__TASK REQUIREMENTS__.
Please give the lines below, starting with the first one and going on through the line with "Looking at the screenshot, I should click(x=14, y=149).", as a JSON list of strings, one string per line, with both ends included and blank lines left out.

__SUPPLIED RECORDS__.
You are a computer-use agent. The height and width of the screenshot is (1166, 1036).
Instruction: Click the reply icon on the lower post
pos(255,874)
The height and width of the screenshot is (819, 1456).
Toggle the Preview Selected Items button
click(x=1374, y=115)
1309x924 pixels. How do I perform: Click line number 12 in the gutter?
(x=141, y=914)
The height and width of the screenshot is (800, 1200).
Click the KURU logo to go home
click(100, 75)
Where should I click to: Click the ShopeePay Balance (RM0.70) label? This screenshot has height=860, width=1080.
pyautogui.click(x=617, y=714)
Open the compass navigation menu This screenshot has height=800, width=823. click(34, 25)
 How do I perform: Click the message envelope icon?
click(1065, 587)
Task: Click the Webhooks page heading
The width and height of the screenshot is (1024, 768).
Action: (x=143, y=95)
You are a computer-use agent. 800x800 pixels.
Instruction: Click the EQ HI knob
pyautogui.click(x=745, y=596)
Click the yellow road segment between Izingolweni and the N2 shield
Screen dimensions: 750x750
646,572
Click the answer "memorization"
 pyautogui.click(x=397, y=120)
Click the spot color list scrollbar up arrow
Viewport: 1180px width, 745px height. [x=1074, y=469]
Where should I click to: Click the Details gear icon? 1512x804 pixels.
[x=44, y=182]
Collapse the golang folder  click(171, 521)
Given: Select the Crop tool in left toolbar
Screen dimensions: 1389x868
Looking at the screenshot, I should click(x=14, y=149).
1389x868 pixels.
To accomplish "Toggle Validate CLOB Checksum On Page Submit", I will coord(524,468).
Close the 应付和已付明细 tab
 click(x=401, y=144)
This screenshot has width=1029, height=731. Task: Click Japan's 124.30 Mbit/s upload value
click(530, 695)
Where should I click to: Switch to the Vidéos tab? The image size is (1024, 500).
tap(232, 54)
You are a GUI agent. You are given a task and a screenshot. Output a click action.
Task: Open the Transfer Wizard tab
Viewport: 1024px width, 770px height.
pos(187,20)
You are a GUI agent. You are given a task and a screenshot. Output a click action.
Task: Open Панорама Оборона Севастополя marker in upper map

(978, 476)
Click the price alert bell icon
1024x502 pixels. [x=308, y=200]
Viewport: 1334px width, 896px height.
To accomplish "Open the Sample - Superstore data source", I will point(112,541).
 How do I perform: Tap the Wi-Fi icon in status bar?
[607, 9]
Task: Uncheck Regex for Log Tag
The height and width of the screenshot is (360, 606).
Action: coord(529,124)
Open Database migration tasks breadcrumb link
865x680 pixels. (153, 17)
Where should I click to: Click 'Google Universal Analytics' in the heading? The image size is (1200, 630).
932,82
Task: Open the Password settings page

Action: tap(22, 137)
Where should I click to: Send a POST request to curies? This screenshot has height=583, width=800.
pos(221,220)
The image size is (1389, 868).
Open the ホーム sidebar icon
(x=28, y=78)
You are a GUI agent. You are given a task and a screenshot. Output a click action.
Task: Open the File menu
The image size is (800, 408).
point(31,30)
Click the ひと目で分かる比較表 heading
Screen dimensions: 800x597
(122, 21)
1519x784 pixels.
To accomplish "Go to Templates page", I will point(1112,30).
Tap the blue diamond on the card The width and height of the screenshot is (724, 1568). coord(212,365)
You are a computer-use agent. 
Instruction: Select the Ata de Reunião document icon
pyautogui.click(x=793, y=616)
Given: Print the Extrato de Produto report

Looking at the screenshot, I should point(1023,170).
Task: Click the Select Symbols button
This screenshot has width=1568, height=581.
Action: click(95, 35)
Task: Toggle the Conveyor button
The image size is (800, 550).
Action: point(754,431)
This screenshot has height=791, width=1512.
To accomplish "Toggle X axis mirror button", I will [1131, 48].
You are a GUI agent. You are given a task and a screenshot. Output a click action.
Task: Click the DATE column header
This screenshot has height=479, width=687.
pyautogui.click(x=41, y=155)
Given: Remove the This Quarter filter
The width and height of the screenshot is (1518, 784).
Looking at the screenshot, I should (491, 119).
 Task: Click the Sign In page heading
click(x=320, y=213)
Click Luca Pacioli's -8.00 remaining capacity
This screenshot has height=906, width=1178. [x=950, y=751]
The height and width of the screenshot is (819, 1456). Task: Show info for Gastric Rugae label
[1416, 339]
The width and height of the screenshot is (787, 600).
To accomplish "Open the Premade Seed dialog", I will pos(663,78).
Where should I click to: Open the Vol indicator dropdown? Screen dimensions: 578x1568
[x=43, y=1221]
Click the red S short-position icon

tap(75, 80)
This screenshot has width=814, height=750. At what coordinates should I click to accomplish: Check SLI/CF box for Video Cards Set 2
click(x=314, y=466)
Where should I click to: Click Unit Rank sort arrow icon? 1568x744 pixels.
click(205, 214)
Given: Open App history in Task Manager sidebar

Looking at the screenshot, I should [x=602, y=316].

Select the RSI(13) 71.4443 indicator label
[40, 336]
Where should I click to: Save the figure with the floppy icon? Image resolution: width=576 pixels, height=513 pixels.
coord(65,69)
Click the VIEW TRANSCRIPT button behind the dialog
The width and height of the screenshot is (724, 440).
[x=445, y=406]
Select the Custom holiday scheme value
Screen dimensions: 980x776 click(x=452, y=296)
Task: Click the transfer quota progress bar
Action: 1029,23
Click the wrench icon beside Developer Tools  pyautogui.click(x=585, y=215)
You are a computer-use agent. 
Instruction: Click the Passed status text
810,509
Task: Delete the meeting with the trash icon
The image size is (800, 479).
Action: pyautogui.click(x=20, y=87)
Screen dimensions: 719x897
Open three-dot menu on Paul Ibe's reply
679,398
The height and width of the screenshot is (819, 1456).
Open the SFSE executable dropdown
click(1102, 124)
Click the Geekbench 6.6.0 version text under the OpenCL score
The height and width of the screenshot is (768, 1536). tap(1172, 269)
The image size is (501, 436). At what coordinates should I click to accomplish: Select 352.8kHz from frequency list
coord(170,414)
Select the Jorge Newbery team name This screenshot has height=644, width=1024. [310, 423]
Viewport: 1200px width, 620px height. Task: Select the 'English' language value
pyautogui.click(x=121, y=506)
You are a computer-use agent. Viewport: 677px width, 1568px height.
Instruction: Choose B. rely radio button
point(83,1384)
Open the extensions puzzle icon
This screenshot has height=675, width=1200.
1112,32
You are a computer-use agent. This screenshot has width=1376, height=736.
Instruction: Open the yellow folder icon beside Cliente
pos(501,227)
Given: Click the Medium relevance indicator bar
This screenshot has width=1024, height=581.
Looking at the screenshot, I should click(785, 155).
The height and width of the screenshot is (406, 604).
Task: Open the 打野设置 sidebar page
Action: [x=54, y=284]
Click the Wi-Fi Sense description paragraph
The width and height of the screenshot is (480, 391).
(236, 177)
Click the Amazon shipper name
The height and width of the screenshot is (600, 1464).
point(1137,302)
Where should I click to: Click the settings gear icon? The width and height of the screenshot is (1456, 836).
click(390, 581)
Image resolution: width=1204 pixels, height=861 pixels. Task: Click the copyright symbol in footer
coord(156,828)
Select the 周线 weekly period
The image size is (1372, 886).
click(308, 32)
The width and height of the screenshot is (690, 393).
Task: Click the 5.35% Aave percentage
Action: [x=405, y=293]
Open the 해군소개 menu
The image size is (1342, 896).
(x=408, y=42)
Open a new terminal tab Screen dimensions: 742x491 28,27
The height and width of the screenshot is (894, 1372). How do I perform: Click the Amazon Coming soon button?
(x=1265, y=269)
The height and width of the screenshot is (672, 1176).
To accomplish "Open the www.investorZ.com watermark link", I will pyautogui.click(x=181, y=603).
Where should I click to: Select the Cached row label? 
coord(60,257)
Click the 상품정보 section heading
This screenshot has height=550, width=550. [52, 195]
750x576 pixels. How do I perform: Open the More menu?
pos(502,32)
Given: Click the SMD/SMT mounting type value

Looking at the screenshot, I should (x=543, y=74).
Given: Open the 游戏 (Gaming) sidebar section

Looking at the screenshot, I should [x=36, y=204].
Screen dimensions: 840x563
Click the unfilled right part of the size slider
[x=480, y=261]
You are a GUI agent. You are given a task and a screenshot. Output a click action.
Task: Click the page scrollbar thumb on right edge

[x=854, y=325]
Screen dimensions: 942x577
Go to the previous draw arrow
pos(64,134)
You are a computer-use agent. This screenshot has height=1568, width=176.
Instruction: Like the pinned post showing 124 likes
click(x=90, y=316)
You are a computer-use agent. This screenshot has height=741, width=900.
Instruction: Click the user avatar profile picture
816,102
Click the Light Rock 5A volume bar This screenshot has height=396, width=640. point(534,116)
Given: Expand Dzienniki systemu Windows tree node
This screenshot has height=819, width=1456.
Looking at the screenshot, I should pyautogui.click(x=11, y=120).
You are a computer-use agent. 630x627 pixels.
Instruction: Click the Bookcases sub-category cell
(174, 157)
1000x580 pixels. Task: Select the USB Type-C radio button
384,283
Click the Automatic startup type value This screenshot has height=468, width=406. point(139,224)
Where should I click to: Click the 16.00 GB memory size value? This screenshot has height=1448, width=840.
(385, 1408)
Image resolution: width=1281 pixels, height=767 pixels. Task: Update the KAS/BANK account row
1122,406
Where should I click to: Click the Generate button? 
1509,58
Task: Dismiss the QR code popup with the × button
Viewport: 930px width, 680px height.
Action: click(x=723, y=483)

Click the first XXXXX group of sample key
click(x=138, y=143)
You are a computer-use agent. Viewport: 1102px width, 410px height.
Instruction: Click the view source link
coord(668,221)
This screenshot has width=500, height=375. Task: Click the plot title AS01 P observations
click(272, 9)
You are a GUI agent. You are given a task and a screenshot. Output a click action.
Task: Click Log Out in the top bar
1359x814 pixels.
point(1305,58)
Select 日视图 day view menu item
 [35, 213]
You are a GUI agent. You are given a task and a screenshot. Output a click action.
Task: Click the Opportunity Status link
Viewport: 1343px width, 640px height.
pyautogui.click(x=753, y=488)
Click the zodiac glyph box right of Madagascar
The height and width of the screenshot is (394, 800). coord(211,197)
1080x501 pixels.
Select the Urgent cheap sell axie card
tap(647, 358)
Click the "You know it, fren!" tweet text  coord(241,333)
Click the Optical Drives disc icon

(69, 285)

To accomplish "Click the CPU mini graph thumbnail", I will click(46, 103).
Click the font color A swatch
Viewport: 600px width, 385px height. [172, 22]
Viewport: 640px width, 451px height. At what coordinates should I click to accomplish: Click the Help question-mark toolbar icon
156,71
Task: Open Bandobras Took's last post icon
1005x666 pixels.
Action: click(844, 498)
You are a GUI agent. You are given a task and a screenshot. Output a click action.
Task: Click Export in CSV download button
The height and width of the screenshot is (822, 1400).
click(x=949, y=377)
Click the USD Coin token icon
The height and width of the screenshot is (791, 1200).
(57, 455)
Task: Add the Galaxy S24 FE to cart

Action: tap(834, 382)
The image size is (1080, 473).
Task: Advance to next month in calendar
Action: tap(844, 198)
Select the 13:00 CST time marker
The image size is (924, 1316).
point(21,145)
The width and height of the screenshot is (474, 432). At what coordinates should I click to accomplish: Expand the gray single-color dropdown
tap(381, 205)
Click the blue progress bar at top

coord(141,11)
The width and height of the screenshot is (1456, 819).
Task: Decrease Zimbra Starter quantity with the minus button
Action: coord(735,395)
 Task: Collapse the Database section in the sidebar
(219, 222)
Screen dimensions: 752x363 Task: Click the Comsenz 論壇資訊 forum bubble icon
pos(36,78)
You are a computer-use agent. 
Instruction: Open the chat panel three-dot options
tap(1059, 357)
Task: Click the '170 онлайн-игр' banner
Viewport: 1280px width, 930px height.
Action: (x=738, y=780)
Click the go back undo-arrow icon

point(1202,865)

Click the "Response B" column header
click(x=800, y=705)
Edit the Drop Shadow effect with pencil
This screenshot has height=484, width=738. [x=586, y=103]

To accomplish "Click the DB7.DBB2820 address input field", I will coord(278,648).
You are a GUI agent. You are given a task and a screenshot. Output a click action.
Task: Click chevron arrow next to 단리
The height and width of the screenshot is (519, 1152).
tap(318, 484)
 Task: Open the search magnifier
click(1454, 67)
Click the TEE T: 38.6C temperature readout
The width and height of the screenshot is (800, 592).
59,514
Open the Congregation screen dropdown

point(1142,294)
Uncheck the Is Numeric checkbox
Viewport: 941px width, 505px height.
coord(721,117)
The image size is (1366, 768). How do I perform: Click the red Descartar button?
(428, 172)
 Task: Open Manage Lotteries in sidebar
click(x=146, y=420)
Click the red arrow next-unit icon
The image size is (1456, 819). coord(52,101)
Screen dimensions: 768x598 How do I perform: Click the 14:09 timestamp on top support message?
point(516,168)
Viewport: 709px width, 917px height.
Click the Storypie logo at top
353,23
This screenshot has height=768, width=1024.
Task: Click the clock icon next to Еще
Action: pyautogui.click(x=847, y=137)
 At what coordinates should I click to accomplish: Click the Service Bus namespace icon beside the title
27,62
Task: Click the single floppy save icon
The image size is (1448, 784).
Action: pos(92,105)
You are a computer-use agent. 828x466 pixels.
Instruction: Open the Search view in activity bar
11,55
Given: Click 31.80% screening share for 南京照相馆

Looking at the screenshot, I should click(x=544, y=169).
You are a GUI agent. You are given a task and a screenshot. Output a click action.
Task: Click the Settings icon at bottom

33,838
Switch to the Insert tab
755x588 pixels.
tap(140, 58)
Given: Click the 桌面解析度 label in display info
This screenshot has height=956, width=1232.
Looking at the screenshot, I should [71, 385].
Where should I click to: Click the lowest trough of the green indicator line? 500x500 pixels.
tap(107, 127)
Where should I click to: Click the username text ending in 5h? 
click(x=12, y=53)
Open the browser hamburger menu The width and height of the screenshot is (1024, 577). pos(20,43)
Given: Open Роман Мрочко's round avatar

__EXERCISE ANSWER__.
[
  "You are a computer-use agent. The height and width of the screenshot is (1166, 1036).",
  "Instruction: Click the reply icon on the lower post",
  "pos(255,874)",
  "The height and width of the screenshot is (819, 1456).",
  "Toggle the Preview Selected Items button",
  "click(x=1374, y=115)",
  "1309x924 pixels. How do I perform: Click line number 12 in the gutter?",
  "(x=141, y=914)",
  "The height and width of the screenshot is (800, 1200).",
  "Click the KURU logo to go home",
  "click(100, 75)",
  "Where should I click to: Click the ShopeePay Balance (RM0.70) label? This screenshot has height=860, width=1080.",
  "pyautogui.click(x=617, y=714)",
  "Open the compass navigation menu This screenshot has height=800, width=823. click(34, 25)",
  " How do I perform: Click the message envelope icon?",
  "click(1065, 587)",
  "Task: Click the Webhooks page heading",
  "The width and height of the screenshot is (1024, 768).",
  "Action: (x=143, y=95)",
  "You are a computer-use agent. 800x800 pixels.",
  "Instruction: Click the EQ HI knob",
  "pyautogui.click(x=745, y=596)",
  "Click the yellow road segment between Izingolweni and the N2 shield",
  "Screen dimensions: 750x750",
  "646,572",
  "Click the answer \"memorization\"",
  " pyautogui.click(x=397, y=120)",
  "Click the spot color list scrollbar up arrow",
  "Viewport: 1180px width, 745px height. [x=1074, y=469]",
  "Where should I click to: Click the Details gear icon? 1512x804 pixels.",
  "[x=44, y=182]",
  "Collapse the golang folder  click(171, 521)",
  "Given: Select the Crop tool in left toolbar",
  "Screen dimensions: 1389x868",
  "Looking at the screenshot, I should click(x=14, y=149)."
]